Top of Extracted records

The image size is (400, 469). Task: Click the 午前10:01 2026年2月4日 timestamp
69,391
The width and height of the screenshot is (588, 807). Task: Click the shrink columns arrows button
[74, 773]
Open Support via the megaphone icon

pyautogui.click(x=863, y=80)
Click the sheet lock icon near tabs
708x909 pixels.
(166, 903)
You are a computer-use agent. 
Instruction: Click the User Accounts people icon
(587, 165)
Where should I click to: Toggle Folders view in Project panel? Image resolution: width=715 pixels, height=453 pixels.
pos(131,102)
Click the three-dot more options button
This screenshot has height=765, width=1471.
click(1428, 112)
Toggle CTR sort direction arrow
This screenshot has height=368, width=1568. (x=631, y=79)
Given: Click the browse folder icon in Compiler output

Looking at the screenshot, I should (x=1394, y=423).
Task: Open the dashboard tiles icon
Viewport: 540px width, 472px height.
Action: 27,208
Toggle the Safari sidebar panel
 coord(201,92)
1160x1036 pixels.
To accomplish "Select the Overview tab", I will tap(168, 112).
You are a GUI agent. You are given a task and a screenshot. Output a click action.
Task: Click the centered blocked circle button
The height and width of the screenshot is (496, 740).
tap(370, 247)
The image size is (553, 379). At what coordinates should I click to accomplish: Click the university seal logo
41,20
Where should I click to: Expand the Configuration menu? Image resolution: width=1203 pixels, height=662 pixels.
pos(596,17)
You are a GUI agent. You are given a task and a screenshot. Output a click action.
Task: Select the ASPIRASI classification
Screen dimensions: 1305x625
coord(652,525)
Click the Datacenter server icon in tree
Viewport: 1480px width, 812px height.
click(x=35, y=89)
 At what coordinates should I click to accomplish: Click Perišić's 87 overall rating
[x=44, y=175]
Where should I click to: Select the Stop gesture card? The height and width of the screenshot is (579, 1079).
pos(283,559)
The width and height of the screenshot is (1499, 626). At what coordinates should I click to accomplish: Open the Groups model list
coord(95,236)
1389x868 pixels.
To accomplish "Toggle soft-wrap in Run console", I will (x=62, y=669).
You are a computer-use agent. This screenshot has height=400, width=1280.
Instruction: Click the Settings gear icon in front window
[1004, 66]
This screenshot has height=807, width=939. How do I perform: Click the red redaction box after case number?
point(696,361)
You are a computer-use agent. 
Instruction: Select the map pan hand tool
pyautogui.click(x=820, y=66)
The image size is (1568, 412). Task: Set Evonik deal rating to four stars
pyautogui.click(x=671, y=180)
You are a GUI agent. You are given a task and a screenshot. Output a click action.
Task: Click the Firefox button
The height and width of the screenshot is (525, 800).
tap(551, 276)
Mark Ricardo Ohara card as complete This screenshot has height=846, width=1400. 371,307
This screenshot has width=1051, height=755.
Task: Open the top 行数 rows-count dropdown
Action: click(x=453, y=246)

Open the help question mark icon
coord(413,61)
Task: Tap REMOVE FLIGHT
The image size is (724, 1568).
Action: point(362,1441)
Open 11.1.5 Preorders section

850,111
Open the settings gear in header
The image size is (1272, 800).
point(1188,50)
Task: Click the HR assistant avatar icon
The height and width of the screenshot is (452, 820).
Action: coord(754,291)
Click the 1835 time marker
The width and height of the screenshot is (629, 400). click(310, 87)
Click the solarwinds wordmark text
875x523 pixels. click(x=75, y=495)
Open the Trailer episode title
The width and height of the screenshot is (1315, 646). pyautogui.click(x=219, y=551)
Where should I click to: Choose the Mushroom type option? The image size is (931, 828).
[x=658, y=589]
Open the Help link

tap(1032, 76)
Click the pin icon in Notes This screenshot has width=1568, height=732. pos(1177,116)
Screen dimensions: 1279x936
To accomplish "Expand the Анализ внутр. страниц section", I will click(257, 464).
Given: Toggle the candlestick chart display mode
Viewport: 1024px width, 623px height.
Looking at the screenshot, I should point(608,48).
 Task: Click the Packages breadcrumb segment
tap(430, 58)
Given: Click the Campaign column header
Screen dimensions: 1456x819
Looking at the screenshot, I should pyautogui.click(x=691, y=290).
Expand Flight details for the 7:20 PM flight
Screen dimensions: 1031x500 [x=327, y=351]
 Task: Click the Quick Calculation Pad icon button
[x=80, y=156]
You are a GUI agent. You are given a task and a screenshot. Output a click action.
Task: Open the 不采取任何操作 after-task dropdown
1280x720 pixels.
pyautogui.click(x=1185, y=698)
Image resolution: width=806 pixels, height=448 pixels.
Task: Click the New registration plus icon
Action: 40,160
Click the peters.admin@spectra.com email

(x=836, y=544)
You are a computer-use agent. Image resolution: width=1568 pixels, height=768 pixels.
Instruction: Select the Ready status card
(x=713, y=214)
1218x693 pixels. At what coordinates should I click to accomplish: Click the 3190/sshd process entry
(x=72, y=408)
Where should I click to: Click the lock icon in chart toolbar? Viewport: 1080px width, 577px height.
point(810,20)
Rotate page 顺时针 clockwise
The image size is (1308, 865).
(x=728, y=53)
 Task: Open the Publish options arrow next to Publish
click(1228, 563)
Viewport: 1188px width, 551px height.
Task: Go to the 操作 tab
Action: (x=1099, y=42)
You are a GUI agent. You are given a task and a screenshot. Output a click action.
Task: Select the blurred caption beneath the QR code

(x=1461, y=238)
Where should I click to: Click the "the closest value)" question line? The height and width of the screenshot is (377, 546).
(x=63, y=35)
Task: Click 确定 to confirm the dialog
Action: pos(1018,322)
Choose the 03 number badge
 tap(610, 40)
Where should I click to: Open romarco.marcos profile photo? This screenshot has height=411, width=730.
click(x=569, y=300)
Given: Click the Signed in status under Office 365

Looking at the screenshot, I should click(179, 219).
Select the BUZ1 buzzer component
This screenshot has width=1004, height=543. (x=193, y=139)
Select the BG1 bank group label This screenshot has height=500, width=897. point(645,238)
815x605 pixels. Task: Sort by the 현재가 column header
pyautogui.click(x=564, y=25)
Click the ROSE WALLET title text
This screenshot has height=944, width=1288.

Bottom of Extracted records

The data should be copied out in full, exactly as it reads.

The image size is (400, 469). Task: Click the 午前10:01 2026年2月4日 timestamp
69,391
The width and height of the screenshot is (588, 807). Task: Click the shrink columns arrows button
[74, 773]
Open Support via the megaphone icon

pyautogui.click(x=863, y=80)
Click the sheet lock icon near tabs
708x909 pixels.
(166, 903)
You are a computer-use agent. 
Instruction: Click the User Accounts people icon
(587, 165)
Where should I click to: Toggle Folders view in Project panel? Image resolution: width=715 pixels, height=453 pixels.
pos(131,102)
Click the three-dot more options button
This screenshot has height=765, width=1471.
click(1428, 112)
Toggle CTR sort direction arrow
This screenshot has height=368, width=1568. (x=631, y=79)
Given: Click the browse folder icon in Compiler output

Looking at the screenshot, I should (x=1394, y=423).
Task: Open the dashboard tiles icon
Viewport: 540px width, 472px height.
Action: 27,208
Toggle the Safari sidebar panel
 coord(201,92)
1160x1036 pixels.
To accomplish "Select the Overview tab", I will tap(168, 112).
You are a GUI agent. You are given a task and a screenshot. Output a click action.
Task: Click the centered blocked circle button
The height and width of the screenshot is (496, 740).
tap(370, 247)
The image size is (553, 379). At what coordinates should I click to accomplish: Click the university seal logo
41,20
Where should I click to: Expand the Configuration menu? Image resolution: width=1203 pixels, height=662 pixels.
pos(596,17)
You are a GUI agent. You are given a task and a screenshot. Output a click action.
Task: Select the ASPIRASI classification
Screen dimensions: 1305x625
coord(652,525)
Click the Datacenter server icon in tree
Viewport: 1480px width, 812px height.
click(x=35, y=89)
 At what coordinates should I click to accomplish: Click Perišić's 87 overall rating
[x=44, y=175]
Where should I click to: Select the Stop gesture card? The height and width of the screenshot is (579, 1079).
pos(283,559)
The width and height of the screenshot is (1499, 626). At what coordinates should I click to accomplish: Open the Groups model list
coord(95,236)
1389x868 pixels.
To accomplish "Toggle soft-wrap in Run console", I will (x=62, y=669).
You are a computer-use agent. This screenshot has height=400, width=1280.
Instruction: Click the Settings gear icon in front window
[1004, 66]
This screenshot has height=807, width=939. How do I perform: Click the red redaction box after case number?
point(696,361)
You are a computer-use agent. 
Instruction: Select the map pan hand tool
pyautogui.click(x=820, y=66)
The image size is (1568, 412). Task: Set Evonik deal rating to four stars
pyautogui.click(x=671, y=180)
You are a GUI agent. You are given a task and a screenshot. Output a click action.
Task: Click the Firefox button
The height and width of the screenshot is (525, 800).
tap(551, 276)
Mark Ricardo Ohara card as complete This screenshot has height=846, width=1400. 371,307
This screenshot has width=1051, height=755.
Task: Open the top 行数 rows-count dropdown
Action: click(x=453, y=246)

Open the help question mark icon
coord(413,61)
Task: Tap REMOVE FLIGHT
The image size is (724, 1568).
Action: point(362,1441)
Open 11.1.5 Preorders section

850,111
Open the settings gear in header
The image size is (1272, 800).
point(1188,50)
Task: Click the HR assistant avatar icon
The height and width of the screenshot is (452, 820).
Action: coord(754,291)
Click the 1835 time marker
The width and height of the screenshot is (629, 400). click(310, 87)
Click the solarwinds wordmark text
875x523 pixels. click(x=75, y=495)
Open the Trailer episode title
The width and height of the screenshot is (1315, 646). pyautogui.click(x=219, y=551)
Where should I click to: Choose the Mushroom type option? The image size is (931, 828).
[x=658, y=589]
Open the Help link

tap(1032, 76)
Click the pin icon in Notes This screenshot has width=1568, height=732. pos(1177,116)
Screen dimensions: 1279x936
To accomplish "Expand the Анализ внутр. страниц section", I will click(257, 464).
Given: Toggle the candlestick chart display mode
Viewport: 1024px width, 623px height.
Looking at the screenshot, I should point(608,48).
 Task: Click the Packages breadcrumb segment
tap(430, 58)
Given: Click the Campaign column header
Screen dimensions: 1456x819
Looking at the screenshot, I should pyautogui.click(x=691, y=290).
Expand Flight details for the 7:20 PM flight
Screen dimensions: 1031x500 [x=327, y=351]
 Task: Click the Quick Calculation Pad icon button
[x=80, y=156]
You are a GUI agent. You are given a task and a screenshot. Output a click action.
Task: Open the 不采取任何操作 after-task dropdown
1280x720 pixels.
pyautogui.click(x=1185, y=698)
Image resolution: width=806 pixels, height=448 pixels.
Task: Click the New registration plus icon
Action: 40,160
Click the peters.admin@spectra.com email

(x=836, y=544)
You are a computer-use agent. Image resolution: width=1568 pixels, height=768 pixels.
Instruction: Select the Ready status card
(x=713, y=214)
1218x693 pixels. At what coordinates should I click to accomplish: Click the 3190/sshd process entry
(x=72, y=408)
Where should I click to: Click the lock icon in chart toolbar? Viewport: 1080px width, 577px height.
point(810,20)
Rotate page 顺时针 clockwise
The image size is (1308, 865).
(x=728, y=53)
 Task: Open the Publish options arrow next to Publish
click(1228, 563)
Viewport: 1188px width, 551px height.
Task: Go to the 操作 tab
Action: (x=1099, y=42)
You are a GUI agent. You are given a task and a screenshot. Output a click action.
Task: Select the blurred caption beneath the QR code

(x=1461, y=238)
Where should I click to: Click the "the closest value)" question line? The height and width of the screenshot is (377, 546).
(x=63, y=35)
Task: Click 确定 to confirm the dialog
Action: pos(1018,322)
Choose the 03 number badge
 tap(610, 40)
Where should I click to: Open romarco.marcos profile photo? This screenshot has height=411, width=730.
click(x=569, y=300)
Given: Click the Signed in status under Office 365

Looking at the screenshot, I should click(179, 219).
Select the BUZ1 buzzer component
This screenshot has width=1004, height=543. (x=193, y=139)
Select the BG1 bank group label This screenshot has height=500, width=897. point(645,238)
815x605 pixels. Task: Sort by the 현재가 column header
pyautogui.click(x=564, y=25)
Click the ROSE WALLET title text
This screenshot has height=944, width=1288.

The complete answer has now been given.